Question

Find all the solutions of $$x^{3}+3 x-8 \equiv 0$$ mod $$(33)$$.

Answer

**step1 Decompose the Modulus**

To solve the congruence modulo a composite number, we first decompose the modulus into its prime factors. This allows us to solve the congruence separately for each prime modulus and then combine the results using the Chinese Remainder Theorem.

$$33 = 3 \times 11$$

**step2 Solve the Congruence Modulo 3**

Substitute the given congruence relation with modulus 3. We evaluate the terms modulo 3.

$$x^3 + 3x - 8 \equiv 0 \pmod{3}$$

Since $$3x \equiv 0 \pmod{3}$$ and $$-8 \equiv 1 \pmod{3}$$, the congruence simplifies to:

$$x^3 + 0 + 1 \equiv 0 \pmod{3}$$

$$x^3 \equiv -1 \pmod{3}$$

$$x^3 \equiv 2 \pmod{3}$$

Now, we test the possible values for $$x \pmod{3}$$ (i.e., $$x=0, 1, 2$$):

If $$x \equiv 0 \pmod{3}$$, then $$x^3 \equiv 0^3 = 0 \not\equiv 2 \pmod{3}$$.

If $$x \equiv 1 \pmod{3}$$, then $$x^3 \equiv 1^3 = 1 \not\equiv 2 \pmod{3}$$.

If $$x \equiv 2 \pmod{3}$$, then $$x^3 \equiv 2^3 = 8 \equiv 2 \pmod{3}$$.

Thus, the only solution modulo 3 is:

$$x \equiv 2 \pmod{3}$$

**step3 Solve the Congruence Modulo 11**

Substitute the given congruence relation with modulus 11. We test all possible values for $$x \pmod{11}$$ (i.e., $$x=0, 1, \dots, 10$$).

$$f(x) = x^3 + 3x - 8$$

We evaluate $$f(x) \pmod{11}$$ for each value:

$$f(0) = 0^3 + 3(0) - 8 = -8 \equiv 3 \pmod{11}$$

$$f(1) = 1^3 + 3(1) - 8 = 1 + 3 - 8 = -4 \equiv 7 \pmod{11}$$

$$f(2) = 2^3 + 3(2) - 8 = 8 + 6 - 8 = 6 \pmod{11}$$

$$f(3) = 3^3 + 3(3) - 8 = 27 + 9 - 8 = 28 \equiv 6 \pmod{11}$$

$$f(4) = 4^3 + 3(4) - 8 = 64 + 12 - 8 = 68 \equiv 2 \pmod{11}$$

$$f(5) = 5^3 + 3(5) - 8 = 125 + 15 - 8 = 132 \equiv 0 \pmod{11}$$

So, $$x \equiv 5 \pmod{11}$$ is a solution.

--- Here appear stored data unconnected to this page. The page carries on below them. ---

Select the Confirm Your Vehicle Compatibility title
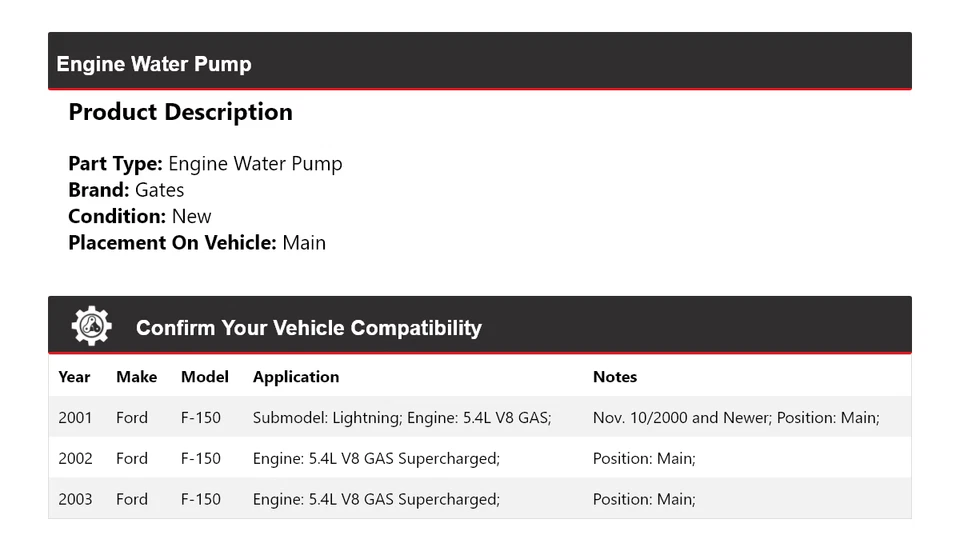The width and height of the screenshot is (960, 551). [x=308, y=328]
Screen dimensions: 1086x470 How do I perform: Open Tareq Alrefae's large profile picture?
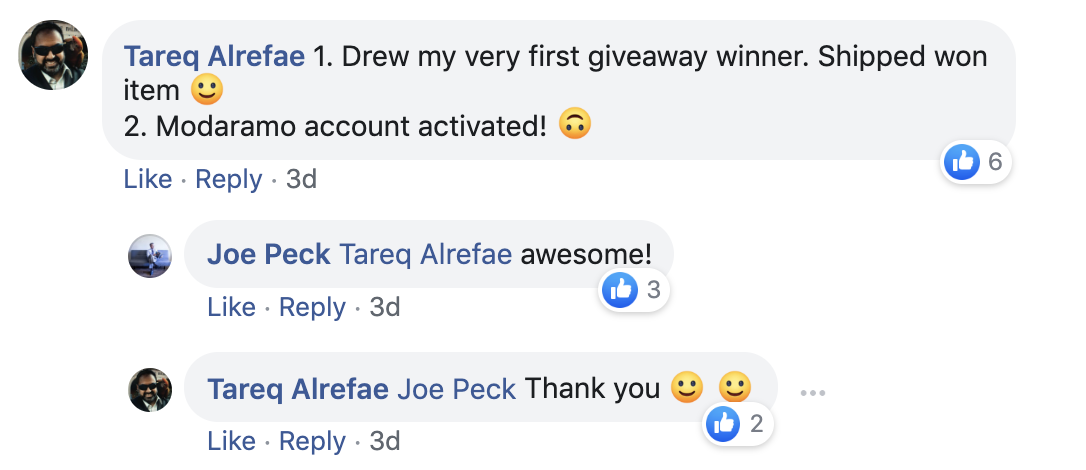pos(53,55)
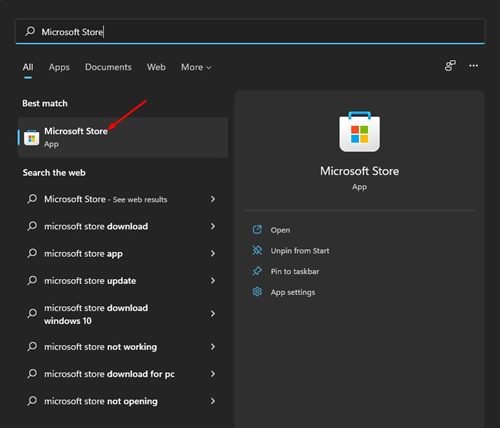Click the Open icon in the app actions
This screenshot has width=500, height=428.
257,230
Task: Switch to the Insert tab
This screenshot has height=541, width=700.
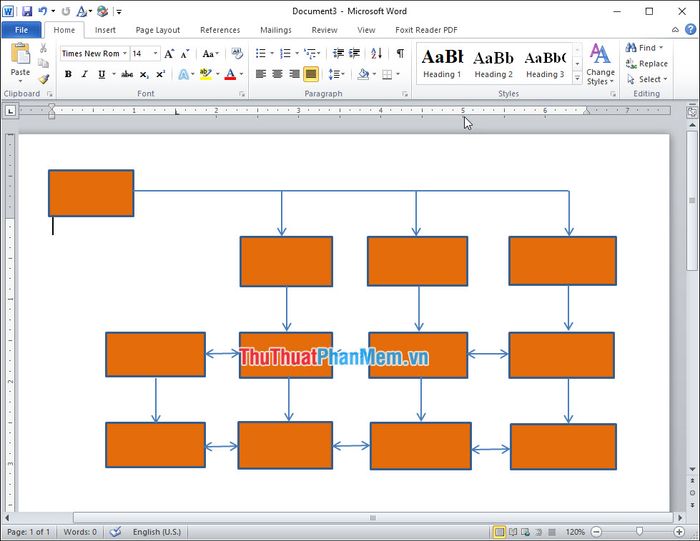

$$f(6) = 6^3 + 3(6) - 8 = 216 + 18 - 8 = 226 \equiv 6 \pmod{11}$$

$$f(7) = 7^3 + 3(7) - 8 = 343 + 21 - 8 = 356 \equiv 4 \pmod{11}$$

$$f(8) = 8^3 + 3(8) - 8 = 512 + 24 - 8 = 528 \equiv 0 \pmod{11}$$

So, $$x \equiv 8 \pmod{11}$$ is a solution.

$$f(9) = 9^3 + 3(9) - 8 = 729 + 27 - 8 = 748 \equiv 0 \pmod{11}$$

So, $$x \equiv 9 \pmod{11}$$ is a solution.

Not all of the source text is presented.